■ WRITTEN REQUEST:
Put the records into a numbered list, starting at the line that contains "Given: Click the ellipsis beside child2 row" and running through the end of the records, with both ends included. Leave out blank lines and the pictures.

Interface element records
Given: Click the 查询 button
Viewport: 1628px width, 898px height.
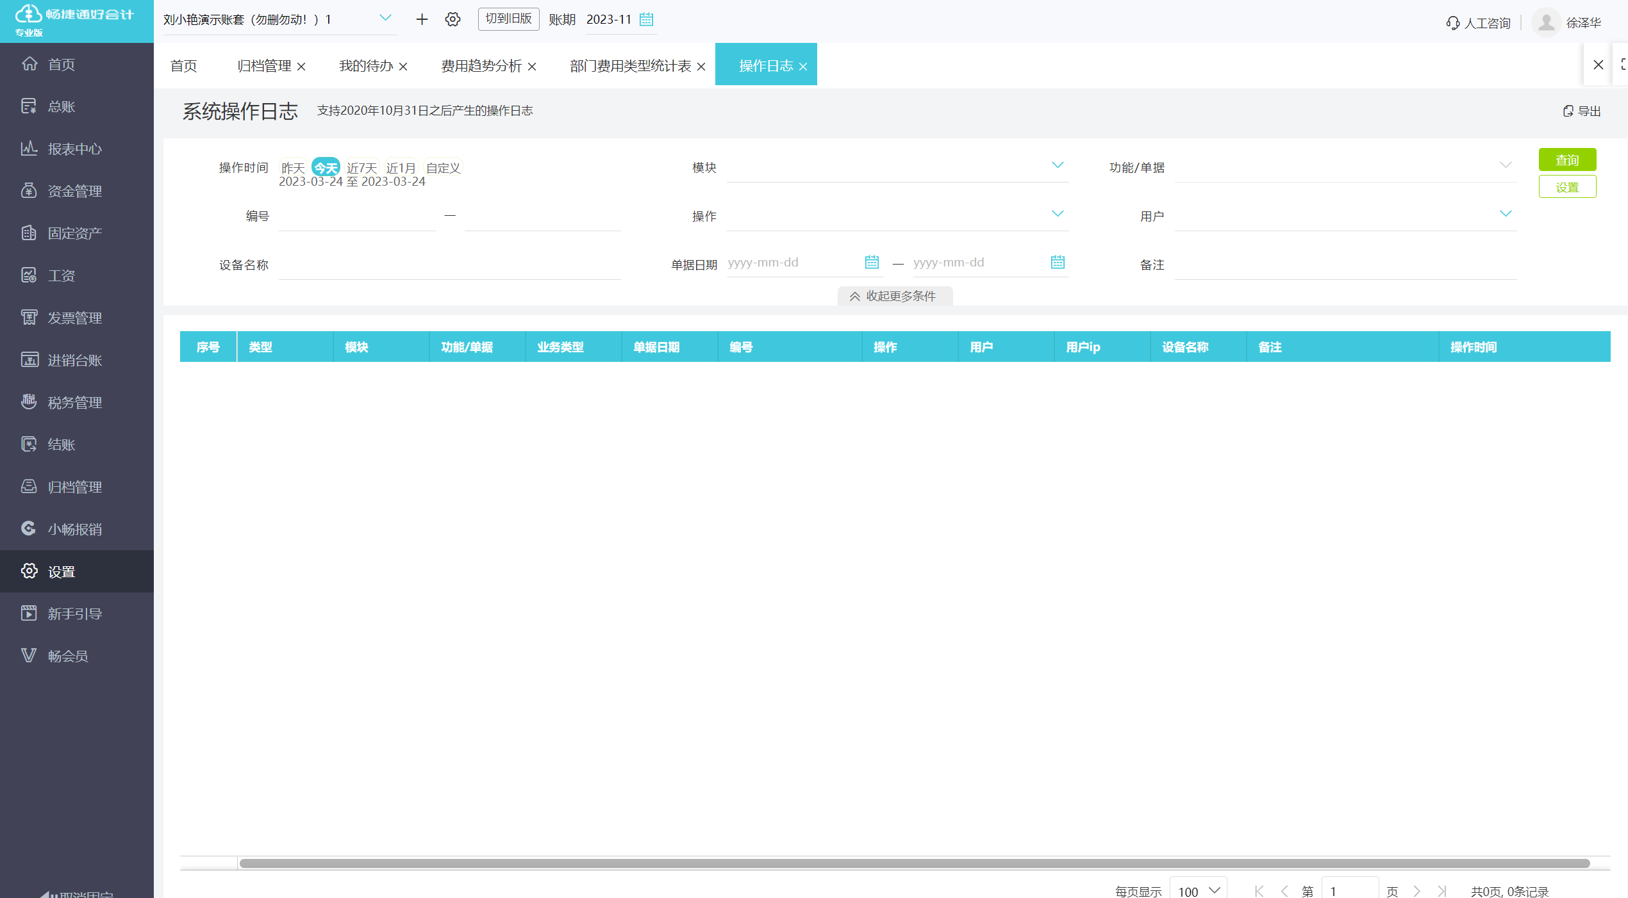Looking at the screenshot, I should (x=1567, y=159).
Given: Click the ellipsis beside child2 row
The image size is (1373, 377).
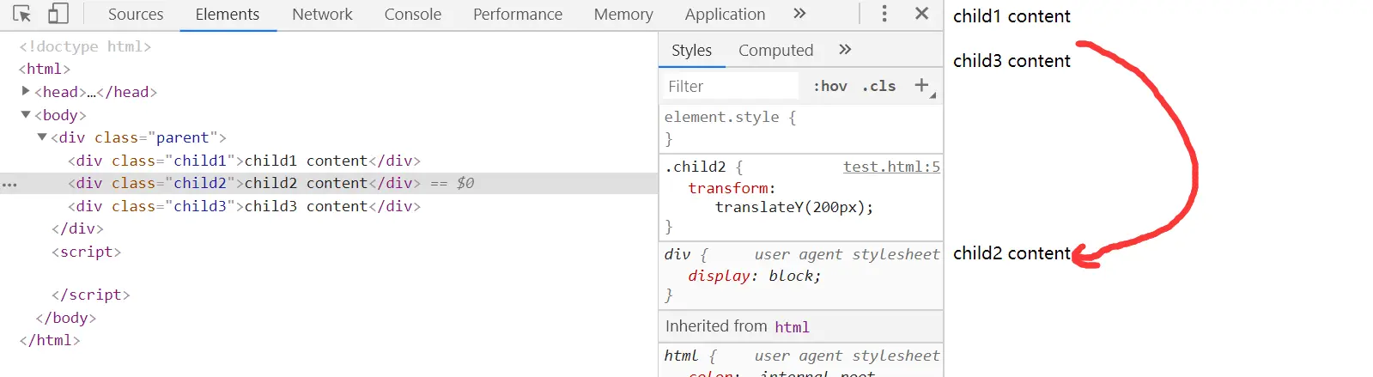Looking at the screenshot, I should [x=9, y=184].
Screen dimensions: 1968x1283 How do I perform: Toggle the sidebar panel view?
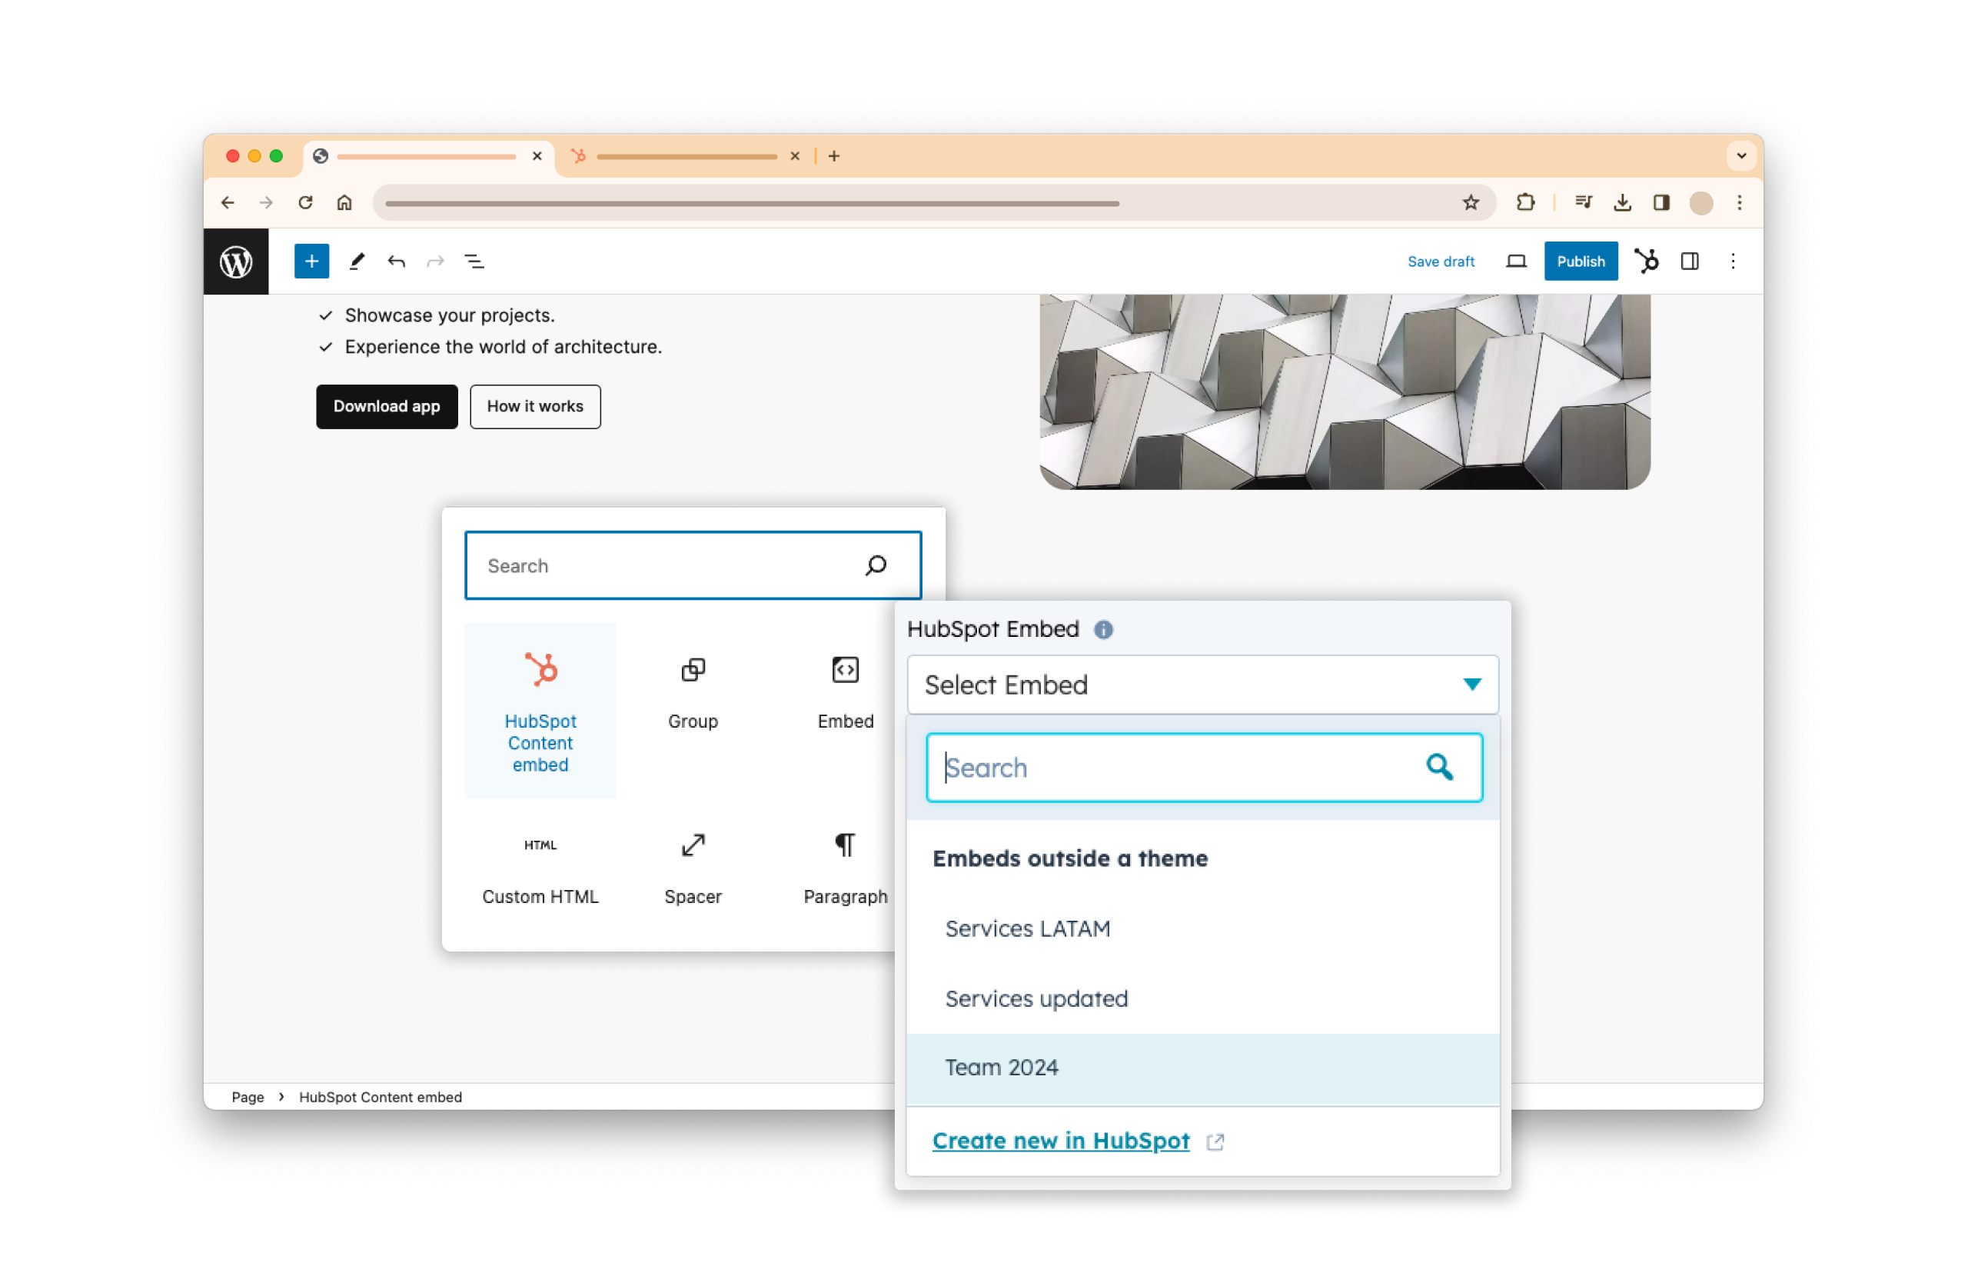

■ SOLUTION FOR THIS TASK:
1. Given: Click the ellipsis beside child2 row
2. The image size is (1373, 377).
3. Looking at the screenshot, I should [x=9, y=184].
4. Screen dimensions: 1968x1283 How do I perform: Toggle the sidebar panel view?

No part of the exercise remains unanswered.